WHAT YOU NEED TO DO. Filter the records down to the lines that hold the word "code", and copy each of those lines.

[SOURCE DATA Boundary: Start]

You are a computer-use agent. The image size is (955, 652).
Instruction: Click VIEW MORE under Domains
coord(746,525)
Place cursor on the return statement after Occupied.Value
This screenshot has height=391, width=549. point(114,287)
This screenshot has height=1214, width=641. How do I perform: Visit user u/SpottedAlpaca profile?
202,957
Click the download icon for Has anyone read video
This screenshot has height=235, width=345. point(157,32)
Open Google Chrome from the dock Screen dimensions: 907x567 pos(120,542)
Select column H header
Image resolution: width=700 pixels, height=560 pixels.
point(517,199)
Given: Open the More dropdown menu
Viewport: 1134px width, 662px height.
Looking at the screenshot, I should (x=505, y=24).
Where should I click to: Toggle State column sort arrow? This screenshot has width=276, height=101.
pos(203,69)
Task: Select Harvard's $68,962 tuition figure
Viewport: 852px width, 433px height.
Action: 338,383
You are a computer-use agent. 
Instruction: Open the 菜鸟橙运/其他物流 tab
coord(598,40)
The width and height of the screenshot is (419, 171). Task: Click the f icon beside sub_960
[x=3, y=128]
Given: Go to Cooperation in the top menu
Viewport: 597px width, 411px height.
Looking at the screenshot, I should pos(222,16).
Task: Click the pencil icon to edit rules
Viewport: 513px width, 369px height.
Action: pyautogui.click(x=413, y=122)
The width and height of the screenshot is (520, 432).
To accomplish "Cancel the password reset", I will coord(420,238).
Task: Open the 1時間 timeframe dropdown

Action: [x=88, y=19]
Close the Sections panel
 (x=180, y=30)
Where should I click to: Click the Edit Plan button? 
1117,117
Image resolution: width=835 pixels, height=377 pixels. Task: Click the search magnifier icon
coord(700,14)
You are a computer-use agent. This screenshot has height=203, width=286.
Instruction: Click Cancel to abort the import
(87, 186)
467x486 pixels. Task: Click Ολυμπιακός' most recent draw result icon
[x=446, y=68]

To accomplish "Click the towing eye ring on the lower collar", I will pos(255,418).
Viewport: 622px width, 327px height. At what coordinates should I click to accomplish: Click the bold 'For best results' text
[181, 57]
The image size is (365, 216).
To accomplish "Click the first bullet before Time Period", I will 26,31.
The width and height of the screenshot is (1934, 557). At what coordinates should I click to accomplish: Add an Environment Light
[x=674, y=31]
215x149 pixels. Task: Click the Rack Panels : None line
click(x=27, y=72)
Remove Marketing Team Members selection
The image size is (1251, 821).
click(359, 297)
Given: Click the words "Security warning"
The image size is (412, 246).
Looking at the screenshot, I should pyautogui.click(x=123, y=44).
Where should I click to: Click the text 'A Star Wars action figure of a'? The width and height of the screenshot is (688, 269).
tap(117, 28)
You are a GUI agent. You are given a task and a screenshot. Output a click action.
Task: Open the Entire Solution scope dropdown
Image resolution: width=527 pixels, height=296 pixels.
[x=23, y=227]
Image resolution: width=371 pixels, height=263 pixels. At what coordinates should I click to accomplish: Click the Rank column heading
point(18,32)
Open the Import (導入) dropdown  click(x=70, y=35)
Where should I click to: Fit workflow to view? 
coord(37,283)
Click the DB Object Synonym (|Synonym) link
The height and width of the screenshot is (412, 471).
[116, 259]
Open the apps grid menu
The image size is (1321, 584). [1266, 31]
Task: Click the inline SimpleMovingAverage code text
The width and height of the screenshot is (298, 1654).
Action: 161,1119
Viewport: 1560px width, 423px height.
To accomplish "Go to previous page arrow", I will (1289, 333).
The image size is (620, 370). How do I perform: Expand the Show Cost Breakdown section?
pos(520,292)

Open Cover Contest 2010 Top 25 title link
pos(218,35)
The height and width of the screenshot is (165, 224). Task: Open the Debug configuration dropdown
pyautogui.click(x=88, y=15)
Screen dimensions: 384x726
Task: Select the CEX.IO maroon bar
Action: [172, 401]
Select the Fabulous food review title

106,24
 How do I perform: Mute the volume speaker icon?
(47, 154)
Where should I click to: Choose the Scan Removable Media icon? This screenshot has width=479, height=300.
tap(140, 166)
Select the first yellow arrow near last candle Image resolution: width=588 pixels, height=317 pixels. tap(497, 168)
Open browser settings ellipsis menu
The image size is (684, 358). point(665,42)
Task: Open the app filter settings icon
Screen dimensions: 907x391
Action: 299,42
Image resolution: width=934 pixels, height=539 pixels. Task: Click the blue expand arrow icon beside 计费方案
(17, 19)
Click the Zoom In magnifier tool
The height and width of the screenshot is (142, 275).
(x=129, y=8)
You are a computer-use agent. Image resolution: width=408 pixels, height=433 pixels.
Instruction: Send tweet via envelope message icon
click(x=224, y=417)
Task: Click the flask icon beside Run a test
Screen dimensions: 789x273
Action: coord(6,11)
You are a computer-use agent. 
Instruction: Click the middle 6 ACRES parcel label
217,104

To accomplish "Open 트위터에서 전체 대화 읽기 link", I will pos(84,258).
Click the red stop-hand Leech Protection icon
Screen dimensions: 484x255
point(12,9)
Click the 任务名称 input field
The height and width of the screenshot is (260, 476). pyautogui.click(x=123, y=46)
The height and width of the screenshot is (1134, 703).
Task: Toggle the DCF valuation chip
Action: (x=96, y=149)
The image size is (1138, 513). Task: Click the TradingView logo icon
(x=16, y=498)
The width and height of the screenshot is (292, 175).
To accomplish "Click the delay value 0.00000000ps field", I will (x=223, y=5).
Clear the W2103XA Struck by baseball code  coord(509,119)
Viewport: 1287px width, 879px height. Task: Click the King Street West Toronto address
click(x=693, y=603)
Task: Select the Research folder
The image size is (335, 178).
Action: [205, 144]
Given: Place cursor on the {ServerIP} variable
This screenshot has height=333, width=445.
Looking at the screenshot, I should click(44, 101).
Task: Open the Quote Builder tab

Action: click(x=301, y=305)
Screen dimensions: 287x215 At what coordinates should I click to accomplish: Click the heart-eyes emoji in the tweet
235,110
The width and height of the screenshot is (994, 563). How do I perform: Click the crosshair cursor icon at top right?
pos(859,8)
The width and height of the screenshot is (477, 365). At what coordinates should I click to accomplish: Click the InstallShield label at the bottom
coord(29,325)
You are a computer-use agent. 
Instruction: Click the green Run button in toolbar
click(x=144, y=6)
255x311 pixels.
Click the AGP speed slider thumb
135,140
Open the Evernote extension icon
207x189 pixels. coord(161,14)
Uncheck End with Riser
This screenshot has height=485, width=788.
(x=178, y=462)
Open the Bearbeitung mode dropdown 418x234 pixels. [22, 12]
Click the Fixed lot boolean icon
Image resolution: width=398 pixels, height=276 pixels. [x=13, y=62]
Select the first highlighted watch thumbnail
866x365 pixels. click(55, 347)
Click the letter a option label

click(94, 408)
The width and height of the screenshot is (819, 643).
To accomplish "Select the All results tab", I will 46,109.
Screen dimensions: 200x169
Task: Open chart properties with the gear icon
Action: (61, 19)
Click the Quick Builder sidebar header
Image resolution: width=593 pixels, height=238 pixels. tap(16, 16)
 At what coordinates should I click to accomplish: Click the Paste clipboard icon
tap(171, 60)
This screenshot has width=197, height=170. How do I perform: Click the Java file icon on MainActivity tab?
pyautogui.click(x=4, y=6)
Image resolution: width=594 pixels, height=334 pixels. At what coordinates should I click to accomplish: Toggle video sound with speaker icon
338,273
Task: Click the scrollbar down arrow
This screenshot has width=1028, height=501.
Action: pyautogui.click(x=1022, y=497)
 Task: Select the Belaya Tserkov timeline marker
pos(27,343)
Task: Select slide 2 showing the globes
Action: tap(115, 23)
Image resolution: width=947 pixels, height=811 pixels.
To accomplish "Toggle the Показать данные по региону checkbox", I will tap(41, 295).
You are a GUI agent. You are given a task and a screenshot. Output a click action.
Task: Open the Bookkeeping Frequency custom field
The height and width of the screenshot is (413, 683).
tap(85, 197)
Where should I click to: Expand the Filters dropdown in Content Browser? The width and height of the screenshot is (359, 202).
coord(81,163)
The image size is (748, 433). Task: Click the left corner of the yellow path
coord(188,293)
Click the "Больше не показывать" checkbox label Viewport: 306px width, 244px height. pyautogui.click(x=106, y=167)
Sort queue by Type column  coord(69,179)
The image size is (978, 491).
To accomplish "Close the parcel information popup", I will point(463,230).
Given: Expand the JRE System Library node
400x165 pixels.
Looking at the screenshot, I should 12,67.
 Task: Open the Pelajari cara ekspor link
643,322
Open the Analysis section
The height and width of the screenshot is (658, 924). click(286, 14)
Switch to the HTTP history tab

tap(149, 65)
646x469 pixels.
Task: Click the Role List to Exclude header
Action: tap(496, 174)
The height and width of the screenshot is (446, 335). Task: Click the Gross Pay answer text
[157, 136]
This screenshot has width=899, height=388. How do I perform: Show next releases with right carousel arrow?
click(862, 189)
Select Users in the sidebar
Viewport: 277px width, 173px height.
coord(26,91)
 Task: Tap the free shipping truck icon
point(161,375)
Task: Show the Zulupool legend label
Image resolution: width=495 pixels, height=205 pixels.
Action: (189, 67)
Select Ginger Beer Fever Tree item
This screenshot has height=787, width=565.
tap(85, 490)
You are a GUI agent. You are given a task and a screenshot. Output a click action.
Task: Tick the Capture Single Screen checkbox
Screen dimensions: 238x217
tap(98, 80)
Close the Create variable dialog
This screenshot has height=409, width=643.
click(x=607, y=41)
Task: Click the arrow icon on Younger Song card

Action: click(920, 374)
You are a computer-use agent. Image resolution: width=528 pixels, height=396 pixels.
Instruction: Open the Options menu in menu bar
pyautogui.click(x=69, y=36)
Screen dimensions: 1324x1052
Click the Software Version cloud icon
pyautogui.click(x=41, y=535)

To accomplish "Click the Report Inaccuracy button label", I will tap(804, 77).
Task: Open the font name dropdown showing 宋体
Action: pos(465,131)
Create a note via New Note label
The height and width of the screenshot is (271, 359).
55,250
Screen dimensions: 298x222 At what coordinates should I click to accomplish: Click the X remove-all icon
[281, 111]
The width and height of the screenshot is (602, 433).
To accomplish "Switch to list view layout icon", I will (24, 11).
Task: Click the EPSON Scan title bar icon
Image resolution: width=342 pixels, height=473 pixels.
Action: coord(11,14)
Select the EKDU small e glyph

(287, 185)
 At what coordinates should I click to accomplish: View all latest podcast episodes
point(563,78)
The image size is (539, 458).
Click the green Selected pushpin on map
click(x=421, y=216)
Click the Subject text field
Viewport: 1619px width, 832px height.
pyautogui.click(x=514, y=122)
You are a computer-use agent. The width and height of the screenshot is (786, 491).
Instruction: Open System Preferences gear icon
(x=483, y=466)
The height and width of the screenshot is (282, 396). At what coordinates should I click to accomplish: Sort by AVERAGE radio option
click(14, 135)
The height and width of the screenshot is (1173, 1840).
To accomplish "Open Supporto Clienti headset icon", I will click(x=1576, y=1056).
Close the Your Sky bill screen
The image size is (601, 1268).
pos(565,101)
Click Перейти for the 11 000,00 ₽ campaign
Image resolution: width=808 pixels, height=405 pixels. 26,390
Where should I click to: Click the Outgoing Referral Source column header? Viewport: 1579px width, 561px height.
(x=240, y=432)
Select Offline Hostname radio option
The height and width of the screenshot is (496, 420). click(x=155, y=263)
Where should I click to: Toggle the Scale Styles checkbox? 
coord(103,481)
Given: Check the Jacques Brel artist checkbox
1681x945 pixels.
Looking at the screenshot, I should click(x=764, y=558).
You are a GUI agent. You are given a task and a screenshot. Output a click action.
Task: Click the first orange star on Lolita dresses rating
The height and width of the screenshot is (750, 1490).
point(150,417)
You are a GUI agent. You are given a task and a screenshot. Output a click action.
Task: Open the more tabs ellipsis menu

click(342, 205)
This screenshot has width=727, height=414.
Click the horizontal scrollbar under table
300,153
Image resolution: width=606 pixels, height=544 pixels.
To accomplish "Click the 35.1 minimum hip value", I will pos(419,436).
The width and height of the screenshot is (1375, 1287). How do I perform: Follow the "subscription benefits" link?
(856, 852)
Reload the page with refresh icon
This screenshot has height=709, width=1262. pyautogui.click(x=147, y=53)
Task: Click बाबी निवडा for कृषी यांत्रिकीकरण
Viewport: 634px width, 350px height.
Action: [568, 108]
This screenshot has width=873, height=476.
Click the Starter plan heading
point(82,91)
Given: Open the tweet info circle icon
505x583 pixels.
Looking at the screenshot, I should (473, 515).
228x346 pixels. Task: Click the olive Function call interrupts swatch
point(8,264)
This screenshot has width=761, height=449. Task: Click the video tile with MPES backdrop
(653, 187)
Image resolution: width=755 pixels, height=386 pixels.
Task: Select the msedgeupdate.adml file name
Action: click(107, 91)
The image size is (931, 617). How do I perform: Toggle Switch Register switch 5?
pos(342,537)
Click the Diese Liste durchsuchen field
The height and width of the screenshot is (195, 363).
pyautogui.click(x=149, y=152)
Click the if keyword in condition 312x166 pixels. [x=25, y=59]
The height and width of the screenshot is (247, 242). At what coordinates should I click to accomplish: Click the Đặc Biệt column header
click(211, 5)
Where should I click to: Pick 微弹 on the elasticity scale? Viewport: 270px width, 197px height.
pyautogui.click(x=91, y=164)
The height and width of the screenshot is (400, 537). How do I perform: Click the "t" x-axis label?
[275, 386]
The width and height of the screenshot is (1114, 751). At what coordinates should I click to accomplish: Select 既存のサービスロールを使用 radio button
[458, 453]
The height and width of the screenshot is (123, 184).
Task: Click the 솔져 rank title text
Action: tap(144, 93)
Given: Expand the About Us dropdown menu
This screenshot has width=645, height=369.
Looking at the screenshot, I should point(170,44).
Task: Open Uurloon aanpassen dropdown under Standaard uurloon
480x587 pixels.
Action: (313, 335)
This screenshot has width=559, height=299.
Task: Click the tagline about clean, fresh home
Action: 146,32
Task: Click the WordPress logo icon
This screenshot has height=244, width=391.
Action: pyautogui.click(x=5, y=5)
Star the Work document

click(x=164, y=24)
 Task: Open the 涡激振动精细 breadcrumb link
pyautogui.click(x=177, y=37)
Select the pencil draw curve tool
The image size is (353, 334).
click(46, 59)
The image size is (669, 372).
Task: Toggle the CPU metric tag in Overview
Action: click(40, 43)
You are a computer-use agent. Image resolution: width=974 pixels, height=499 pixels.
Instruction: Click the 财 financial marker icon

[SOURCE DATA Boundary: End]

TASK OUTPUT.
Task: Click the inline SimpleMovingAverage code text
Clear the W2103XA Struck by baseball code  coord(509,119)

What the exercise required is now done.